*Try it*
A single number is the answer here: the count of lines in the records below in which the word "using" appears.

*Exercise material*
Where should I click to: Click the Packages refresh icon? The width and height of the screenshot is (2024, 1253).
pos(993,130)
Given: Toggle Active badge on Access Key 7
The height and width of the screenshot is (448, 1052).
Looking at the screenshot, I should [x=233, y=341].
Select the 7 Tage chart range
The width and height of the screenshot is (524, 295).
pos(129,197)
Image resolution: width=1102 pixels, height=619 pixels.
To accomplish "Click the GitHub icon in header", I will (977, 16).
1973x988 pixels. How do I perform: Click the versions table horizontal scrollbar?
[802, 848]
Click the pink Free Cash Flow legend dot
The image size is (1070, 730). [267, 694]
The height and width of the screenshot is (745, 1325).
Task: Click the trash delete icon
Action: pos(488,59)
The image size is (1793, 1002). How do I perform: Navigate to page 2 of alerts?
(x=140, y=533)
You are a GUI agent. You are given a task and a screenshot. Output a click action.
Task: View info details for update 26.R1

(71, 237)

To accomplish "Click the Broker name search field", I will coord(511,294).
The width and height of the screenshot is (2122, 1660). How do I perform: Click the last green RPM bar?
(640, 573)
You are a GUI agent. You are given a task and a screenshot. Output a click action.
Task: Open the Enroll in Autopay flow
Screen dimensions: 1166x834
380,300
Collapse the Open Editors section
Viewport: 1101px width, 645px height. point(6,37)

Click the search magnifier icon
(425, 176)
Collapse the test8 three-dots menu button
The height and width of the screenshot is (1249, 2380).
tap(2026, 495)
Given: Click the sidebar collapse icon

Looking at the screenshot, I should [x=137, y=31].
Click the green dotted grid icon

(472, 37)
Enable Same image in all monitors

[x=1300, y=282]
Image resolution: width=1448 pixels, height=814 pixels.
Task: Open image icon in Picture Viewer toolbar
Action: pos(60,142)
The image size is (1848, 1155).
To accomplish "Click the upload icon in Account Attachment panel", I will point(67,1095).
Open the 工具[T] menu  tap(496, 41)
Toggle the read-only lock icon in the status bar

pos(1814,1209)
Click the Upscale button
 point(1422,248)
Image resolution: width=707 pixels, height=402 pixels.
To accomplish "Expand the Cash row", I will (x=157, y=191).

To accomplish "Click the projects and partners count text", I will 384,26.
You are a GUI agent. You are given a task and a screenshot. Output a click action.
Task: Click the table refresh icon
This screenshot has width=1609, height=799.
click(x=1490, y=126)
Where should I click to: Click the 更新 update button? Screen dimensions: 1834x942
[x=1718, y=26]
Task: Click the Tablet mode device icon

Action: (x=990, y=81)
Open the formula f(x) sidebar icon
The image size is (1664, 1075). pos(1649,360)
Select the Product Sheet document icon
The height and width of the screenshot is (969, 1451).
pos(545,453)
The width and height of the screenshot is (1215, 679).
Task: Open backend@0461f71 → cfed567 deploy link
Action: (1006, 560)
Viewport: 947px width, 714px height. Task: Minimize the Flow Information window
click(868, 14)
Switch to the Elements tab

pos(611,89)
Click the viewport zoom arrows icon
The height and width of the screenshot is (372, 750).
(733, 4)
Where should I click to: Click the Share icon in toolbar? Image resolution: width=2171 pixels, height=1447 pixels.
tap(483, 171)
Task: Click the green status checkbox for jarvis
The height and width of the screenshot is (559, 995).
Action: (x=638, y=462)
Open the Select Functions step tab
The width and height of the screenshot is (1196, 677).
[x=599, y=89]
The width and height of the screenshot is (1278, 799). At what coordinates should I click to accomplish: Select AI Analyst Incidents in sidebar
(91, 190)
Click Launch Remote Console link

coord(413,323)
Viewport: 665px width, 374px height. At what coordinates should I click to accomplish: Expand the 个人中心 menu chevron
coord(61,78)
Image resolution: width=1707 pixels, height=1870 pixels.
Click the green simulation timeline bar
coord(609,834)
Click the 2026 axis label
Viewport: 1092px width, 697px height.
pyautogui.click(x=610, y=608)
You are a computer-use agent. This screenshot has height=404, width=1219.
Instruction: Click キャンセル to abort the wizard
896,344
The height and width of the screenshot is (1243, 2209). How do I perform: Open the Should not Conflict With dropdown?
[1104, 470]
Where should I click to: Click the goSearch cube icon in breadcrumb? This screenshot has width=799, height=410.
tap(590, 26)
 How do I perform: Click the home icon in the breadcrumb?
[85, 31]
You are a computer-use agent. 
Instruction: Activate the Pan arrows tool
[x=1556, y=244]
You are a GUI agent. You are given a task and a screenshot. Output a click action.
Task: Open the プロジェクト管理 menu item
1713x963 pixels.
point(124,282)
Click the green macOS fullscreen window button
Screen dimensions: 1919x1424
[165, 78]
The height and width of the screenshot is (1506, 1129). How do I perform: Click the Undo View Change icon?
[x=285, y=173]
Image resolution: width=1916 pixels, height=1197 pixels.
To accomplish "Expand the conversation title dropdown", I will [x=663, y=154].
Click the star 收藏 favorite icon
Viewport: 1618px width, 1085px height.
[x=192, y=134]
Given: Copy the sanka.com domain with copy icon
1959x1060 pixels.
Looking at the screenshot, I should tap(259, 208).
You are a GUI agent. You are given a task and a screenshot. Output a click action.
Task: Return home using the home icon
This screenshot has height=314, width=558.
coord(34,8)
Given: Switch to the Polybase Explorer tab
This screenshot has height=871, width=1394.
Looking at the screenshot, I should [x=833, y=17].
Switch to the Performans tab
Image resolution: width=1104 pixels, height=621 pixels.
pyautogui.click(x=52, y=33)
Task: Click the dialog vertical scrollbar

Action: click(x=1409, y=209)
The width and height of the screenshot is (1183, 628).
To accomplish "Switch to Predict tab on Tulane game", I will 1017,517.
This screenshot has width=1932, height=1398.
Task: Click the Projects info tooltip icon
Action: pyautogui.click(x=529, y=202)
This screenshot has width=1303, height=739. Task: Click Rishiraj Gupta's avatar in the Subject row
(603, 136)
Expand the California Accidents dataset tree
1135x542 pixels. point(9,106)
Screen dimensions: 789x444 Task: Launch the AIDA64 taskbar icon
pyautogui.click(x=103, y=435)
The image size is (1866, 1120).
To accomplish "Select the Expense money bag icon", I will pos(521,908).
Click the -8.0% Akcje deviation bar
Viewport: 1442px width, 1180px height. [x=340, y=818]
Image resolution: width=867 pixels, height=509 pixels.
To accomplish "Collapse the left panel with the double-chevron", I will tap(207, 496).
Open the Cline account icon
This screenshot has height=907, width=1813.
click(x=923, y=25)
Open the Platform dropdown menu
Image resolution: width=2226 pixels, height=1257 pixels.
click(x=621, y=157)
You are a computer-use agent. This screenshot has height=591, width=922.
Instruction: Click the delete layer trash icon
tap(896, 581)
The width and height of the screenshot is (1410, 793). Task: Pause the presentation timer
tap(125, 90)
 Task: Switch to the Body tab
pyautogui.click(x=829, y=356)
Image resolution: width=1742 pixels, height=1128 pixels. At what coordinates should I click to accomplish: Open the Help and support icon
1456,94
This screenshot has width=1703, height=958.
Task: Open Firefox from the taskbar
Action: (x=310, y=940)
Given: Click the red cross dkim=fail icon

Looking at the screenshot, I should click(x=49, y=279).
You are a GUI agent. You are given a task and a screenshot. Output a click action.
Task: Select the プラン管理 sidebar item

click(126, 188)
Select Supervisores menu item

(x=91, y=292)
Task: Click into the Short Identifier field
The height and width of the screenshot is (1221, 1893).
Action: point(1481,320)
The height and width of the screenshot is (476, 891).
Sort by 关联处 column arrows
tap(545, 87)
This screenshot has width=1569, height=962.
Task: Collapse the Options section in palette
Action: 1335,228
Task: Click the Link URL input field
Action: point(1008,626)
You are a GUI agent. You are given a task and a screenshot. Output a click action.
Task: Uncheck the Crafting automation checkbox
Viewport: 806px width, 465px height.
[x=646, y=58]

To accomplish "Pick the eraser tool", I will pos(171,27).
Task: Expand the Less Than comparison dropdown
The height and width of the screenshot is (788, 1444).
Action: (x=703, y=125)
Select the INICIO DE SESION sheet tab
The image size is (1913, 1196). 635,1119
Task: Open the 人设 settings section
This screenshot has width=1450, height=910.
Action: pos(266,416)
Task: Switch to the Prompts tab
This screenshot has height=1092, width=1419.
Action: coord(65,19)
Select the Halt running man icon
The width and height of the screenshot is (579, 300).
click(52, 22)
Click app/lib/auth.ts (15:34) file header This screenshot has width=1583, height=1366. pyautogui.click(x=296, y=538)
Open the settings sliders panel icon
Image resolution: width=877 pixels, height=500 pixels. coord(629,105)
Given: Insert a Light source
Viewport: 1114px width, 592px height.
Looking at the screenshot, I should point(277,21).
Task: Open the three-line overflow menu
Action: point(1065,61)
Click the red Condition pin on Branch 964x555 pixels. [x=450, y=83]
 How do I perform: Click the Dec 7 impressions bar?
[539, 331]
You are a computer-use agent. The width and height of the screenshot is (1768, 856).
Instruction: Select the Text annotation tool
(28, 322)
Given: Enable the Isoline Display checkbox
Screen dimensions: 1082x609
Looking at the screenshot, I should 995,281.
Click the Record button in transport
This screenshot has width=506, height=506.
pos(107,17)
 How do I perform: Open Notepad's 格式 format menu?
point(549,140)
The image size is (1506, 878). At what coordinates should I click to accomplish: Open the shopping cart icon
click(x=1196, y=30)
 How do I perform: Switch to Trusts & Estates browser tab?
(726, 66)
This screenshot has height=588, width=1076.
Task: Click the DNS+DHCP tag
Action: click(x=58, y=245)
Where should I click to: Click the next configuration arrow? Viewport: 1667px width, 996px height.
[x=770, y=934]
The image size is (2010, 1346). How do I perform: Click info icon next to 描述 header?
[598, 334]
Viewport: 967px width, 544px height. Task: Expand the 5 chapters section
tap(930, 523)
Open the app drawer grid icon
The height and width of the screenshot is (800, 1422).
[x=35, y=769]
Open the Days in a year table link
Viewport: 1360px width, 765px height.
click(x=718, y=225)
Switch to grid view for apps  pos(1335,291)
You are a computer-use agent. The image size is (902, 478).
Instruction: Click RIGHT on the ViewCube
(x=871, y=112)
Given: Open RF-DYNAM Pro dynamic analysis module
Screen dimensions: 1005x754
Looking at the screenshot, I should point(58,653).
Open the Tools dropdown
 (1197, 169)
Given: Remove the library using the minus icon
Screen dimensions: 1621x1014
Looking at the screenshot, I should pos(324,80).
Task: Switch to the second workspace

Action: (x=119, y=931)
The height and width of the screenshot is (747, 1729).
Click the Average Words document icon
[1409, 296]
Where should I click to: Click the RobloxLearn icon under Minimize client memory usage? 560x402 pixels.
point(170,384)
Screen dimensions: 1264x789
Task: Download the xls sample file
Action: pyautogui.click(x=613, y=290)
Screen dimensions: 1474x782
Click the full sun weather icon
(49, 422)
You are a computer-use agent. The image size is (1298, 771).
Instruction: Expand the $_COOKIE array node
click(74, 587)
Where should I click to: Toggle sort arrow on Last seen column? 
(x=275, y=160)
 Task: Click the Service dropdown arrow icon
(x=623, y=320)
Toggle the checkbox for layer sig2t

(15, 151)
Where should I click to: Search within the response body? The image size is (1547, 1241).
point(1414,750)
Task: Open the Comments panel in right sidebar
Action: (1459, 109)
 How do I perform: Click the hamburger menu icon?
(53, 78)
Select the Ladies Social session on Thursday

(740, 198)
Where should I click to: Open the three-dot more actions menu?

*Answer for the task*
2